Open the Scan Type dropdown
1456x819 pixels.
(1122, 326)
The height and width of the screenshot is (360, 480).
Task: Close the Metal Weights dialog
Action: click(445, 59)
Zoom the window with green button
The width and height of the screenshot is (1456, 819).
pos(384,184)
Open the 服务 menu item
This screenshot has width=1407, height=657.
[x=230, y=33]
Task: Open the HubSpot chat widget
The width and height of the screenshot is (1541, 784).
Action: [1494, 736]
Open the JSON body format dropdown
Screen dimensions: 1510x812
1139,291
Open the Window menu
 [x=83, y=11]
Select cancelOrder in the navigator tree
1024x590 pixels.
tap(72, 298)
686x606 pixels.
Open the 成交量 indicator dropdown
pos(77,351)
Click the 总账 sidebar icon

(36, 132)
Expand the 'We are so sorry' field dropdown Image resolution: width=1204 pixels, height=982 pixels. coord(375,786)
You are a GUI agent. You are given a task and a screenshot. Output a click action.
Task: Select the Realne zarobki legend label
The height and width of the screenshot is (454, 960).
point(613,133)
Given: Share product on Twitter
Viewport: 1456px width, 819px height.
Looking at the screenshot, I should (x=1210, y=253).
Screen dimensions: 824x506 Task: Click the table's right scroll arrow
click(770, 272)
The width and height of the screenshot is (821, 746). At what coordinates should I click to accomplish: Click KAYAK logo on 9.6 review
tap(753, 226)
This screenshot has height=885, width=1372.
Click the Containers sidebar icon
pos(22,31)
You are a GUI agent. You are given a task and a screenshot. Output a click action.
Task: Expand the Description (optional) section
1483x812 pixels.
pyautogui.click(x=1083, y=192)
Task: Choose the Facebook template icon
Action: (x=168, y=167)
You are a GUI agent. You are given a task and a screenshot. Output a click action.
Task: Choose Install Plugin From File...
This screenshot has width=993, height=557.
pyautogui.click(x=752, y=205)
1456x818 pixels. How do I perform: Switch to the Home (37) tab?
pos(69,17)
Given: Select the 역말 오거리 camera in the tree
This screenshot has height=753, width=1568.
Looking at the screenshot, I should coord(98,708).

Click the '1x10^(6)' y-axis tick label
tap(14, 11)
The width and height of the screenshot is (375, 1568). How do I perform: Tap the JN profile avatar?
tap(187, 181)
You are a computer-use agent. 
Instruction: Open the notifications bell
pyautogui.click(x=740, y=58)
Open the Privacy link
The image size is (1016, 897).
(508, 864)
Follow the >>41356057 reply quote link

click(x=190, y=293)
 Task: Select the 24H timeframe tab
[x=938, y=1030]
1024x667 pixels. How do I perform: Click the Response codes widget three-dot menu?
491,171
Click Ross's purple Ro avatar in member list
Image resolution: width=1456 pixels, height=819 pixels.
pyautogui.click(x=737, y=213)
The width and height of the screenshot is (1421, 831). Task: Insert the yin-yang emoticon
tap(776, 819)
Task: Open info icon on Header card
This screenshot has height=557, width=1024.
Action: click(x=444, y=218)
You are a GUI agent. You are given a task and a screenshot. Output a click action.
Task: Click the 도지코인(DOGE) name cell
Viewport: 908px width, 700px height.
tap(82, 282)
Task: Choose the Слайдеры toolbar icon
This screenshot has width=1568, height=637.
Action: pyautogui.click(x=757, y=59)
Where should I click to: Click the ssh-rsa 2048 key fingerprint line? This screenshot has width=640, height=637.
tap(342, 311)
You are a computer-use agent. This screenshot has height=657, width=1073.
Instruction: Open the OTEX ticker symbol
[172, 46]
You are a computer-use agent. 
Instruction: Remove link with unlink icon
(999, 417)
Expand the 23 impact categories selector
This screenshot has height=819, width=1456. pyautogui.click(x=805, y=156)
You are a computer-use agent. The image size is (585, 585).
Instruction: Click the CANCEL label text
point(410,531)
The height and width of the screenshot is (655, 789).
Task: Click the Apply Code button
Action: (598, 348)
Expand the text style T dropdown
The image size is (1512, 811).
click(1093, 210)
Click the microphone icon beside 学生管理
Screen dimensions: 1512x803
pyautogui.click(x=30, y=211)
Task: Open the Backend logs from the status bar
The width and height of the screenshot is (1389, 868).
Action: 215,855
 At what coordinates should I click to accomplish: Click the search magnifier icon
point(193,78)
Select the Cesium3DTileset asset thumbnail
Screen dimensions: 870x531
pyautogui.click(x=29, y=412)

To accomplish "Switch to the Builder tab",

**YOUR OBJECTIVE:** Output the listing above as a Markdown table with the columns "No." and "Entry", one nonblank line per row, numbered in order. Leave out blank lines.

**TASK RESPONSE:**
| No. | Entry |
|---|---|
| 1 | Open the Scan Type dropdown |
| 2 | 1456x819 pixels. |
| 3 | (1122, 326) |
| 4 | The height and width of the screenshot is (360, 480). |
| 5 | Task: Close the Metal Weights dialog |
| 6 | Action: click(445, 59) |
| 7 | Zoom the window with green button |
| 8 | The width and height of the screenshot is (1456, 819). |
| 9 | pos(384,184) |
| 10 | Open the 服务 menu item |
| 11 | This screenshot has width=1407, height=657. |
| 12 | [x=230, y=33] |
| 13 | Task: Open the HubSpot chat widget |
| 14 | The width and height of the screenshot is (1541, 784). |
| 15 | Action: [1494, 736] |
| 16 | Open the JSON body format dropdown |
| 17 | Screen dimensions: 1510x812 |
| 18 | 1139,291 |
| 19 | Open the Window menu |
| 20 |  [x=83, y=11] |
| 21 | Select cancelOrder in the navigator tree |
| 22 | 1024x590 pixels. |
| 23 | tap(72, 298) |
| 24 | 686x606 pixels. |
| 25 | Open the 成交量 indicator dropdown |
| 26 | pos(77,351) |
| 27 | Click the 总账 sidebar icon |
| 28 | (36, 132) |
| 29 | Expand the 'We are so sorry' field dropdown Image resolution: width=1204 pixels, height=982 pixels. coord(375,786) |
| 30 | You are a GUI agent. You are given a task and a screenshot. Output a click action. |
| 31 | Task: Select the Realne zarobki legend label |
| 32 | The height and width of the screenshot is (454, 960). |
| 33 | point(613,133) |
| 34 | Given: Share product on Twitter |
| 35 | Viewport: 1456px width, 819px height. |
| 36 | Looking at the screenshot, I should (x=1210, y=253). |
| 37 | Screen dimensions: 824x506 Task: Click the table's right scroll arrow |
| 38 | click(770, 272) |
| 39 | The width and height of the screenshot is (821, 746). At what coordinates should I click to accomplish: Click KAYAK logo on 9.6 review |
| 40 | tap(753, 226) |
| 41 | This screenshot has height=885, width=1372. |
| 42 | Click the Containers sidebar icon |
| 43 | pos(22,31) |
| 44 | You are a GUI agent. You are given a task and a screenshot. Output a click action. |
| 45 | Task: Expand the Description (optional) section |
| 46 | 1483x812 pixels. |
| 47 | pyautogui.click(x=1083, y=192) |
| 48 | Task: Choose the Facebook template icon |
| 49 | Action: (x=168, y=167) |
| 50 | You are a GUI agent. You are given a task and a screenshot. Output a click action. |
| 51 | Task: Choose Install Plugin From File... |
| 52 | This screenshot has width=993, height=557. |
| 53 | pyautogui.click(x=752, y=205) |
| 54 | 1456x818 pixels. How do I perform: Switch to the Home (37) tab? |
| 55 | pos(69,17) |
| 56 | Given: Select the 역말 오거리 camera in the tree |
| 57 | This screenshot has height=753, width=1568. |
| 58 | Looking at the screenshot, I should coord(98,708). |
| 59 | Click the '1x10^(6)' y-axis tick label |
| 60 | tap(14, 11) |
| 61 | The width and height of the screenshot is (375, 1568). How do I perform: Tap the JN profile avatar? |
| 62 | tap(187, 181) |
| 63 | You are a computer-use agent.  |
| 64 | Instruction: Open the notifications bell |
| 65 | pyautogui.click(x=740, y=58) |
| 66 | Open the Privacy link |
| 67 | The image size is (1016, 897). |
| 68 | (508, 864) |
| 69 | Follow the >>41356057 reply quote link |
| 70 | click(x=190, y=293) |
| 71 |  Task: Select the 24H timeframe tab |
| 72 | [x=938, y=1030] |
| 73 | 1024x667 pixels. How do I perform: Click the Response codes widget three-dot menu? |
| 74 | 491,171 |
| 75 | Click Ross's purple Ro avatar in member list |
| 76 | Image resolution: width=1456 pixels, height=819 pixels. |
| 77 | pyautogui.click(x=737, y=213) |
| 78 | The width and height of the screenshot is (1421, 831). Task: Insert the yin-yang emoticon |
| 79 | tap(776, 819) |
| 80 | Task: Open info icon on Header card |
| 81 | This screenshot has height=557, width=1024. |
| 82 | Action: click(x=444, y=218) |
| 83 | You are a GUI agent. You are given a task and a screenshot. Output a click action. |
| 84 | Task: Click the 도지코인(DOGE) name cell |
| 85 | Viewport: 908px width, 700px height. |
| 86 | tap(82, 282) |
| 87 | Task: Choose the Слайдеры toolbar icon |
| 88 | This screenshot has width=1568, height=637. |
| 89 | Action: pyautogui.click(x=757, y=59) |
| 90 | Where should I click to: Click the ssh-rsa 2048 key fingerprint line? This screenshot has width=640, height=637. |
| 91 | tap(342, 311) |
| 92 | You are a computer-use agent. This screenshot has height=657, width=1073. |
| 93 | Instruction: Open the OTEX ticker symbol |
| 94 | [172, 46] |
| 95 | You are a computer-use agent.  |
| 96 | Instruction: Remove link with unlink icon |
| 97 | (999, 417) |
| 98 | Expand the 23 impact categories selector |
| 99 | This screenshot has height=819, width=1456. pyautogui.click(x=805, y=156) |
| 100 | You are a computer-use agent. The image size is (585, 585). |
| 101 | Instruction: Click the CANCEL label text |
| 102 | point(410,531) |
| 103 | The height and width of the screenshot is (655, 789). |
| 104 | Task: Click the Apply Code button |
| 105 | Action: (598, 348) |
| 106 | Expand the text style T dropdown |
| 107 | The image size is (1512, 811). |
| 108 | click(1093, 210) |
| 109 | Click the microphone icon beside 学生管理 |
| 110 | Screen dimensions: 1512x803 |
| 111 | pyautogui.click(x=30, y=211) |
| 112 | Task: Open the Backend logs from the status bar |
| 113 | The width and height of the screenshot is (1389, 868). |
| 114 | Action: 215,855 |
| 115 |  At what coordinates should I click to accomplish: Click the search magnifier icon |
| 116 | point(193,78) |
| 117 | Select the Cesium3DTileset asset thumbnail |
| 118 | Screen dimensions: 870x531 |
| 119 | pyautogui.click(x=29, y=412) |
| 120 | To accomplish "Switch to the Builder tab", |